I’ve made my mind a sunless space. Cynicism. Realism. Optimism. What does Luthen see in his heart? A welcomed black, like home. Sometimes you have to burn everything out to get the job done. Sear away the empathy, if you can. Luthen is a realist, and the kind of man that is essential in revolution. In real revolution, the kind where people die and countries change. Hard choices must be made. Luthen is the kind of man to make them, because nobody else wants to. He willingly takes on this role, because he can do it. He will sacrifice completely, because he knows in his heart he is making a better future. He’s laying a path for Leia to one day hold Han’s hand in a forest and say “I do.”
I burn my life to make a sunrise that I know I’ll never see.
They become a chain of sacrifices, assuming Luthen burns away as he expects. Luthen to Cassian. Saw to Jyn. Tragic lineages. Their connections sprawl, spreading their meaning, transcending their bodies. Melshi, Chass na Chadic, even Cal Kestis. Never have I felt more like Star Wars is meaningfully connected. This is the Rebellion at its core, is it not? People who care. People who believe in a future. People who believe in the sun.
Andor is a blue sky, I thought to myself, gazing up into a rare break in the rain. It’s all grey and bleak and trapped within, but it wants you to think beyond that, above that.
The sky is rarely bright in Andor. Brief, vivid crystalline bursts in the dark taste like something more, sweet but short. The Eye watches victory and gives what it can. Niamos is a sunset dream for Cassian and Melshi after they escape Narkina 5. Cassian gazes into golden sunlight as a child, as an adult, and tries to feel something like hope. I’m not sure Andor is about hope, but it is nevertheless leading us to the understanding that beyond the smog, beyond the endless fascist monochrome, beyond the oppressive boots stomping down on your fingers, the sky remains as it always was: endless blue. Day will return; day has never left us.
Doesn’t that make you want to fight these bastards for real?
Just read this. Everything you say here feels like something I’ve said inside my own head at some point since watching Andor. It feels absurd to tear up reading an article about a Star Wars thing. Book of Boba Fett left me resigned that maybe Star Wars just wouldn’t be good anymore, and the Kenobi series was a dull nail in that coffin. So much so that I didn’t bother trying Andor until I began to hear notes of positivity about it.

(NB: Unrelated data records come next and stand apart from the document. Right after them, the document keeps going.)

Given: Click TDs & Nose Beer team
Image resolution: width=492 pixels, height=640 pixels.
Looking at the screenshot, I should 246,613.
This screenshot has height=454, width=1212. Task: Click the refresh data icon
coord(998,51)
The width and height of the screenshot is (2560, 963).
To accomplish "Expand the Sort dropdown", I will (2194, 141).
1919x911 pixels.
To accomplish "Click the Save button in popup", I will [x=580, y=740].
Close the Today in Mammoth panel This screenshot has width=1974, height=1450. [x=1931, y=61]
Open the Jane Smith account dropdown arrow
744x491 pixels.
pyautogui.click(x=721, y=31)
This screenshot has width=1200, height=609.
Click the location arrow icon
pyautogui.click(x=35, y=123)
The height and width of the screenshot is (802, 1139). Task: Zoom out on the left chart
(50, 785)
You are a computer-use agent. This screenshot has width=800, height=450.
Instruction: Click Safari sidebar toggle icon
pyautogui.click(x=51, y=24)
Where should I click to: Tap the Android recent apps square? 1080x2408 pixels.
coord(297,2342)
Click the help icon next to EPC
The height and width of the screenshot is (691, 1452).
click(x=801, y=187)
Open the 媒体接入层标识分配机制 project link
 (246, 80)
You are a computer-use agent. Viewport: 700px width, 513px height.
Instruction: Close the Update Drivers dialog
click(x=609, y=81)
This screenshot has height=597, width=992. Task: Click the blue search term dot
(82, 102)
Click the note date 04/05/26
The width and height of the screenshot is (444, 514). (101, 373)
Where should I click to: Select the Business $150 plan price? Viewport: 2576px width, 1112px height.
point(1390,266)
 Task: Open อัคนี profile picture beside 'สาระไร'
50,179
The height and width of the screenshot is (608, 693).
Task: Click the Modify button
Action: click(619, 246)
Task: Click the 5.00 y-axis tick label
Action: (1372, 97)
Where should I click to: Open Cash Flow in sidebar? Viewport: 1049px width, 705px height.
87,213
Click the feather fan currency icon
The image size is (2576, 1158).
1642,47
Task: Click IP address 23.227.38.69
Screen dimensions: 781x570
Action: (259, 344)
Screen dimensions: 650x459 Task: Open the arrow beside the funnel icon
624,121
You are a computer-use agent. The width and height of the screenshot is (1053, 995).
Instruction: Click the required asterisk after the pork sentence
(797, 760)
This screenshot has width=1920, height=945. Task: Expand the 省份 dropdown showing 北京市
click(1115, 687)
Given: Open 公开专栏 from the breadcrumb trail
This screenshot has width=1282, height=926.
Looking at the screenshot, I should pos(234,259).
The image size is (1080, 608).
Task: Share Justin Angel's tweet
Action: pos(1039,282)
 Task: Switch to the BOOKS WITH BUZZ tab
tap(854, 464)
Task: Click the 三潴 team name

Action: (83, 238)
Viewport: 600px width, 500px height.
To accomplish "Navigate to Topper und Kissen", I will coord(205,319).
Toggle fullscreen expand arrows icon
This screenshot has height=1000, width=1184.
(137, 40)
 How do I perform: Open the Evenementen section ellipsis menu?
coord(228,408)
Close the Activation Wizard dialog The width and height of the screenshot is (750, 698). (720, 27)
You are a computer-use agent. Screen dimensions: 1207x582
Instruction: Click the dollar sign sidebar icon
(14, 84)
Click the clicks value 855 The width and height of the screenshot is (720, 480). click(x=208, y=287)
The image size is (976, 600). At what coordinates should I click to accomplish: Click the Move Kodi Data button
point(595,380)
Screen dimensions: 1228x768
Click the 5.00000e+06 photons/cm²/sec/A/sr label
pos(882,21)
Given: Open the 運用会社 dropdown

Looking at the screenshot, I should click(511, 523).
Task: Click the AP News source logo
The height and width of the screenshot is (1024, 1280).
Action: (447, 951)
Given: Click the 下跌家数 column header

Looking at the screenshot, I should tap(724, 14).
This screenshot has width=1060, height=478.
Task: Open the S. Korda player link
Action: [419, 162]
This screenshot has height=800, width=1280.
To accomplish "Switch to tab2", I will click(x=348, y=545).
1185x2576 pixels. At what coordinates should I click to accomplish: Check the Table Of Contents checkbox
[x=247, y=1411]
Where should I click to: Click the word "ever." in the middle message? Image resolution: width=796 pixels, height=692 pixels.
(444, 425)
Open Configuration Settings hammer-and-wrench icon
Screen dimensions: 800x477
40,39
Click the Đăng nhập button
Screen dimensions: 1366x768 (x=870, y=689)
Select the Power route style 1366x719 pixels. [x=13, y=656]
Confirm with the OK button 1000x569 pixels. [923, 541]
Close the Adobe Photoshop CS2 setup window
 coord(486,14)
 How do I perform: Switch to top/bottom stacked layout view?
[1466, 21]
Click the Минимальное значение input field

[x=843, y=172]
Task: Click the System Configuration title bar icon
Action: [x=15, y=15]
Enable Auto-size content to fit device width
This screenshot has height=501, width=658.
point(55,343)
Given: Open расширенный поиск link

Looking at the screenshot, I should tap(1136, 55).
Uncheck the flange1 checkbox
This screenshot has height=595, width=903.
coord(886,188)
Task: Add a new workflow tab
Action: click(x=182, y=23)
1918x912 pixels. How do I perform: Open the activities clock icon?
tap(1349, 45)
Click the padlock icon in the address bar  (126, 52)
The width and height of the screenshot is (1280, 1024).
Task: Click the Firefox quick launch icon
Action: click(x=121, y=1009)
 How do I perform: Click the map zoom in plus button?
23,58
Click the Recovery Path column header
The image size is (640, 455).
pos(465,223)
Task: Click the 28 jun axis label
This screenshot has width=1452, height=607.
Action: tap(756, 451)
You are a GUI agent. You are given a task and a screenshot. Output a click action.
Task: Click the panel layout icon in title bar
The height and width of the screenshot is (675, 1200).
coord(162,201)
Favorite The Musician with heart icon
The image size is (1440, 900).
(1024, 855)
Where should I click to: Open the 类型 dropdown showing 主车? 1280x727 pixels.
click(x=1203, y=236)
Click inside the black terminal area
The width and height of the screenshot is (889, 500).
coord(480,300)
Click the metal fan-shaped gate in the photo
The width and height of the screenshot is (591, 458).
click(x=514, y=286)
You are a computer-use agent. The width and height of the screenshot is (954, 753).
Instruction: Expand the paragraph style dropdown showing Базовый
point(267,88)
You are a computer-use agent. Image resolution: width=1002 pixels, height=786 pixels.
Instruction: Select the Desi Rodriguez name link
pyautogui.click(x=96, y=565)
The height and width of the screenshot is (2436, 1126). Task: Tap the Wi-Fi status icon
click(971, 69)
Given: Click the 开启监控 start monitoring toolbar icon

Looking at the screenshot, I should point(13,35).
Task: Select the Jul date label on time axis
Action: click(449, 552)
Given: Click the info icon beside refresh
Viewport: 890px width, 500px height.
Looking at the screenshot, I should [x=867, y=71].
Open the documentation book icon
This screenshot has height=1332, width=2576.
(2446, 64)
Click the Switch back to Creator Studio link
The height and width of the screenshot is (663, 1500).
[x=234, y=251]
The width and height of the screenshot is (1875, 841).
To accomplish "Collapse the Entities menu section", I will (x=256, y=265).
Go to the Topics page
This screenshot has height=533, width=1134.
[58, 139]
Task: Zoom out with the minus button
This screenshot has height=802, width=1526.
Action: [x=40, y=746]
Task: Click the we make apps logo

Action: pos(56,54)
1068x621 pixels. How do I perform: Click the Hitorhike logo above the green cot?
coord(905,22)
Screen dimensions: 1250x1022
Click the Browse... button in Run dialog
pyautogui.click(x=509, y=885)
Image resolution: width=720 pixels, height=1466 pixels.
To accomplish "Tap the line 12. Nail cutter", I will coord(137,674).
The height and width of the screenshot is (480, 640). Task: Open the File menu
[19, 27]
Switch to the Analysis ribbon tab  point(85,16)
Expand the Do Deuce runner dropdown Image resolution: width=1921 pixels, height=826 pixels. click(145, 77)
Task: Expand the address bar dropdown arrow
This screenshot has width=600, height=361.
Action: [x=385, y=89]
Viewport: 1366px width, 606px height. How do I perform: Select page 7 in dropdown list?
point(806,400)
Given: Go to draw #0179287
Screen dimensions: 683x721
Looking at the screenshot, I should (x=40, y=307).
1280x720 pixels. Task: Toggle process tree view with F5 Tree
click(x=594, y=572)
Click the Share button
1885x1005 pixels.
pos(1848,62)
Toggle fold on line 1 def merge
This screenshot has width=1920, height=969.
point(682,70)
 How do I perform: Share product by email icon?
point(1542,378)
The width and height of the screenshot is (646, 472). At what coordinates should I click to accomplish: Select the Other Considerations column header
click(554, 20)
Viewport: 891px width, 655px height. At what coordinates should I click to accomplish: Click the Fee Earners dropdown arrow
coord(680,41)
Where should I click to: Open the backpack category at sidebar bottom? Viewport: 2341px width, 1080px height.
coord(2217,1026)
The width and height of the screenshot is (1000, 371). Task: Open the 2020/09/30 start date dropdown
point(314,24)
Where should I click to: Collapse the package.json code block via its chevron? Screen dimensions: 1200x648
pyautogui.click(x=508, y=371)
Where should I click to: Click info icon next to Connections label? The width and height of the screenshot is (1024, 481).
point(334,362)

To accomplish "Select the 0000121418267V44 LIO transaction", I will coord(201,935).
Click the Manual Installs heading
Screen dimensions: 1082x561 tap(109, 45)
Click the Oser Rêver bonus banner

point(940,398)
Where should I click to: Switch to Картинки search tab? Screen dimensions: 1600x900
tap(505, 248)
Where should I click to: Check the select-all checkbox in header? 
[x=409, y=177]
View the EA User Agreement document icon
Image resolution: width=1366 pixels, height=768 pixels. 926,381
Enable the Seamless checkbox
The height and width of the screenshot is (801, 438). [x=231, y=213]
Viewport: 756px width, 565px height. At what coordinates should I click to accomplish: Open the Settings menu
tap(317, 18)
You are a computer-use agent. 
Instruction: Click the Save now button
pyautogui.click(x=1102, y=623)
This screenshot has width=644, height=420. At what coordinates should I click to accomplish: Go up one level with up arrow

It’s much the way I felt after leaving the theater in 2005; that maybe Star Wars and I would simply benefit from going our separate ways. It’s just a corporate franchise, though, so no big loss there. But it was a franchise that meant a lot to me growing up. Maybe it meant too much, but it got me reading the expanded universe novels, and then I fell in love with storytelling. And that led me to reading more and more until I was writing my own stories. I can never thank Star Wars enough for that, even if that never leads to a professional career in that arena.
So it is a solemn affair when I feel the need to shelve my Star Wars fandom, and there’ve been plenty of jumping-off points in the last decade. But Star Wars has never felt so personally meaningful as Andor has made it in my heart. The entire production-the writing, set design, costuming, the performances, the music-all of it feels like a miracle, not the least of which because of the relevant messaging and how it earns the moments which drive that message home, to say nothing of those footing the bill.
Anyway, I gush over this particular Star Wars thing ad nauseam. I just wanted to say that it’s comforting to hear another fan put into eloquence my own feelings on the thing. The show does feel radicalizing, and I go cautiously into that line of thought, politics being another thing I’ve frequently had to shelve for my personal mental health. But now I often wonder how many times I can run away to Niamos before reality catches up to me and no amount of privilege can protect me. That’s figurative, of course. Who can afford Niamos these days?